Task requirements: Take everything from the start of the records down to the line containing "[x=176, y=393]" and write it out again, changing "Viewport" to "Display" and leaving everything else the same.

>> START Provided entries

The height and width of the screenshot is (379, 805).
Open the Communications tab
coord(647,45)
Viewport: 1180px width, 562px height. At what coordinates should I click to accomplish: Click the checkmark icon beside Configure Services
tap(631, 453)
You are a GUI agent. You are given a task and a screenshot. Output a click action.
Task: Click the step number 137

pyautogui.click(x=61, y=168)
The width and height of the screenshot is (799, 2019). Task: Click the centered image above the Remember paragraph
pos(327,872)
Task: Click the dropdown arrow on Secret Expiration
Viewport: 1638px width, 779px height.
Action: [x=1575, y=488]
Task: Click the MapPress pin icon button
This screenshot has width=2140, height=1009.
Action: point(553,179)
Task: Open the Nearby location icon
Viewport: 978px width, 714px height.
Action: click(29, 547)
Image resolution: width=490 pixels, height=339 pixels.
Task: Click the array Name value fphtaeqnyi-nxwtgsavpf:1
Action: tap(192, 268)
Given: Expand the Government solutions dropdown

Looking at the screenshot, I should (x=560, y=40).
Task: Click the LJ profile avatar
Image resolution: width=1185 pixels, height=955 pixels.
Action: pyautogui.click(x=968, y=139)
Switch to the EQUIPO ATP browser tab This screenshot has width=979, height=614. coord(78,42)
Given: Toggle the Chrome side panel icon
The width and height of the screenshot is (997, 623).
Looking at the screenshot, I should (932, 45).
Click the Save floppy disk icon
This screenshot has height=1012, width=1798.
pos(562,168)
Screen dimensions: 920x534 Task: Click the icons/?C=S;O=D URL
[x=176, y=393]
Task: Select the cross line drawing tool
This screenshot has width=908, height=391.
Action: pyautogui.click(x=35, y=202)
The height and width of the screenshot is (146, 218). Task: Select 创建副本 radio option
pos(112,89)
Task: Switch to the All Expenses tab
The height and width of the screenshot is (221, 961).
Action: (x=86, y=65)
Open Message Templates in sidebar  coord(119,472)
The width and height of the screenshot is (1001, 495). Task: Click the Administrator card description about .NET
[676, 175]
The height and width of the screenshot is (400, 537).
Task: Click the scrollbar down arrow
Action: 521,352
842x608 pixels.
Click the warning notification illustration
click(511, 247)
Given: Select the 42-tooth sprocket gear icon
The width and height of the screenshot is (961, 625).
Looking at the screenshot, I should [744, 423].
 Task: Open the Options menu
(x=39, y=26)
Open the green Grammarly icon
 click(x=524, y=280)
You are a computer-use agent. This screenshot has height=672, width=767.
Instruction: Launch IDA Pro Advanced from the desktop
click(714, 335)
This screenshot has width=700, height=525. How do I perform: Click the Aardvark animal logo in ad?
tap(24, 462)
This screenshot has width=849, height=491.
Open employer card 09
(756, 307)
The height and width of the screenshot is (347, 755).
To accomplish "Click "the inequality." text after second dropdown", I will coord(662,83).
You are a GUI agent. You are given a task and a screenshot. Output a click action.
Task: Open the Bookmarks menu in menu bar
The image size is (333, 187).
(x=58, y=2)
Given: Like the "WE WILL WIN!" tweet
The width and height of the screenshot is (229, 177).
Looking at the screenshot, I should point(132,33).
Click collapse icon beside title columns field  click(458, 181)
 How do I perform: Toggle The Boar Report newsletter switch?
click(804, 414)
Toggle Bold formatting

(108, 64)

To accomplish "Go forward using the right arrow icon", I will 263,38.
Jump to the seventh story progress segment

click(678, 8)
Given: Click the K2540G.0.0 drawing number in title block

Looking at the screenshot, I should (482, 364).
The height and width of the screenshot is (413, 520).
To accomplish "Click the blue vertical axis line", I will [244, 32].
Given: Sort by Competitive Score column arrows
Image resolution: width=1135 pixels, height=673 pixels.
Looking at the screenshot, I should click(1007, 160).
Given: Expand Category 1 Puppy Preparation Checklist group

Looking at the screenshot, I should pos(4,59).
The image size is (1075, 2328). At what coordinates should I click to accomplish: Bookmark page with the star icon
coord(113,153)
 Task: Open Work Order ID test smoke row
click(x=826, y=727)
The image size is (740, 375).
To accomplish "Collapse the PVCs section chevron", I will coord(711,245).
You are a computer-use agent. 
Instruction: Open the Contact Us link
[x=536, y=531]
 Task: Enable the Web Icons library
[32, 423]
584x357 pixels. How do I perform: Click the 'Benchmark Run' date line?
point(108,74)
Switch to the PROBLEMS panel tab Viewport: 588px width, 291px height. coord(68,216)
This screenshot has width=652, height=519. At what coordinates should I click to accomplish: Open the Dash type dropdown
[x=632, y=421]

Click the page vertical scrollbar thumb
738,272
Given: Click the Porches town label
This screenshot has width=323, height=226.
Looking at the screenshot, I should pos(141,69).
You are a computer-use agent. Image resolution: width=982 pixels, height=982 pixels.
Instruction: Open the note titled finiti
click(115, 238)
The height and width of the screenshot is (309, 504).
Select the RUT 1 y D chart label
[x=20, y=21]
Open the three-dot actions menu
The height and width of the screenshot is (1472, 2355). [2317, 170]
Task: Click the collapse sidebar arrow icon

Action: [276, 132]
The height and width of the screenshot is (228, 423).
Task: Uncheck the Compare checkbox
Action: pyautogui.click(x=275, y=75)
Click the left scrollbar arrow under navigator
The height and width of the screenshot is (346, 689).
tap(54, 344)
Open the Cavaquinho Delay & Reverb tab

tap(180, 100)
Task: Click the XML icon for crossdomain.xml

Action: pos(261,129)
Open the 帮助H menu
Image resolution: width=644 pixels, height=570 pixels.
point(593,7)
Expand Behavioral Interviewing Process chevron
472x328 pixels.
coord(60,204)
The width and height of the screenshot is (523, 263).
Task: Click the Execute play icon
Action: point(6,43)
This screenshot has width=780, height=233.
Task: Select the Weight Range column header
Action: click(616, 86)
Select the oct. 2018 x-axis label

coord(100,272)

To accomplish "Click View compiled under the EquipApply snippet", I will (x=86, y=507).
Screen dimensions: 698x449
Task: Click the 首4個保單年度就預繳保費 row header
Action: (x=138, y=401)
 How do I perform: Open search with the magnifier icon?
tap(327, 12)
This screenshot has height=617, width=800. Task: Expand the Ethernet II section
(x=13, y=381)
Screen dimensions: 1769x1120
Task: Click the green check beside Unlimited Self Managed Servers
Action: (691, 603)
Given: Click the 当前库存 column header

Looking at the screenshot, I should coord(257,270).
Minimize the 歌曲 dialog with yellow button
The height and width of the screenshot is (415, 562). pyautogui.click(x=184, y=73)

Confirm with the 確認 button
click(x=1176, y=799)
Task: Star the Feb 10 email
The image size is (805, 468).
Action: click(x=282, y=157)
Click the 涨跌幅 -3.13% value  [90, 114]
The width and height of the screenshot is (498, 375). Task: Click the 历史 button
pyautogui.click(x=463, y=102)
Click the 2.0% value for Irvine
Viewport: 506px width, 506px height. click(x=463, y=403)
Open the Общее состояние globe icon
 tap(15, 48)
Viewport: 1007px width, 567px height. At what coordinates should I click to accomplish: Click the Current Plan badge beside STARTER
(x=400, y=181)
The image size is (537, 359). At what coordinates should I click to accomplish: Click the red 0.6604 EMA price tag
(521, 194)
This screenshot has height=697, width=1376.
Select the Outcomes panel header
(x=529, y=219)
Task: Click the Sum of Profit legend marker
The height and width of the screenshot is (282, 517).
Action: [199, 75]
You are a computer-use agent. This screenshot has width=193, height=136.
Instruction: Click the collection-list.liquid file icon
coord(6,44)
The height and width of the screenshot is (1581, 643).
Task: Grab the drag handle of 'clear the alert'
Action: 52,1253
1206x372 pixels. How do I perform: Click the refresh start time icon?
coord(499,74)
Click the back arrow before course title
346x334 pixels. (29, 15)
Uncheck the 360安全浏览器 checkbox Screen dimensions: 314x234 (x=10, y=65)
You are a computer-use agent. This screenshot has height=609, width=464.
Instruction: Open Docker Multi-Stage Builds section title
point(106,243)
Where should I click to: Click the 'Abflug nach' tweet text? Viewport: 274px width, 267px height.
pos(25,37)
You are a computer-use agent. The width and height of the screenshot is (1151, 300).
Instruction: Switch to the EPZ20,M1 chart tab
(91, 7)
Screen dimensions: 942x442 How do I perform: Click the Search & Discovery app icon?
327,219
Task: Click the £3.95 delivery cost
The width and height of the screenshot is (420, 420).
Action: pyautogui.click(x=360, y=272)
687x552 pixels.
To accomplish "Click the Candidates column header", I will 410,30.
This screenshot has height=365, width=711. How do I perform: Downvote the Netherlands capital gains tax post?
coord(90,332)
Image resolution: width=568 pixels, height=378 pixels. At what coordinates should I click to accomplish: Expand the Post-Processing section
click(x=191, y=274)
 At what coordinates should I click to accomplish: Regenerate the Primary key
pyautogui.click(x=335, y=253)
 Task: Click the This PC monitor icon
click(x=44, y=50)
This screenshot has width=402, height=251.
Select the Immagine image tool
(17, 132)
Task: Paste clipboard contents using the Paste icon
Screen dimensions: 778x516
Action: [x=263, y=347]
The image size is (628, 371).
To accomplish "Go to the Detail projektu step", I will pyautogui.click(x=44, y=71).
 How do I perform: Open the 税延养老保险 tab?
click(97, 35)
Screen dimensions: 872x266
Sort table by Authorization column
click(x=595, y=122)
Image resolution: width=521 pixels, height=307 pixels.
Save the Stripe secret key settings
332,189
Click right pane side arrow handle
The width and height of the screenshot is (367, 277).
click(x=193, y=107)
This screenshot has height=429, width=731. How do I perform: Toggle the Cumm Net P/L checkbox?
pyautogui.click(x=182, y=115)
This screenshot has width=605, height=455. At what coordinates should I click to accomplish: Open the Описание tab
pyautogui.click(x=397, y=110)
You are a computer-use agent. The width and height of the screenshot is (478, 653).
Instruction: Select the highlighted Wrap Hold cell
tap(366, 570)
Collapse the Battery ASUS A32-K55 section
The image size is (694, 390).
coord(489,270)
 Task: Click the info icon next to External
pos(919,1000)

>> END Provided entries

Complete answer:
The height and width of the screenshot is (379, 805).
Open the Communications tab
coord(647,45)
Display: 1180px width, 562px height. At what coordinates should I click to accomplish: Click the checkmark icon beside Configure Services
tap(631, 453)
You are a GUI agent. You are given a task and a screenshot. Output a click action.
Task: Click the step number 137

pyautogui.click(x=61, y=168)
The width and height of the screenshot is (799, 2019). Task: Click the centered image above the Remember paragraph
pos(327,872)
Task: Click the dropdown arrow on Secret Expiration
Display: 1638px width, 779px height.
Action: [x=1575, y=488]
Task: Click the MapPress pin icon button
This screenshot has width=2140, height=1009.
Action: point(553,179)
Task: Open the Nearby location icon
Display: 978px width, 714px height.
Action: click(29, 547)
Image resolution: width=490 pixels, height=339 pixels.
Task: Click the array Name value fphtaeqnyi-nxwtgsavpf:1
Action: tap(192, 268)
Given: Expand the Government solutions dropdown

Looking at the screenshot, I should (x=560, y=40).
Task: Click the LJ profile avatar
Image resolution: width=1185 pixels, height=955 pixels.
Action: pyautogui.click(x=968, y=139)
Switch to the EQUIPO ATP browser tab This screenshot has width=979, height=614. coord(78,42)
Given: Toggle the Chrome side panel icon
The width and height of the screenshot is (997, 623).
Looking at the screenshot, I should (932, 45).
Click the Save floppy disk icon
This screenshot has height=1012, width=1798.
pos(562,168)
Screen dimensions: 920x534 Task: Click the icons/?C=S;O=D URL
[x=176, y=393]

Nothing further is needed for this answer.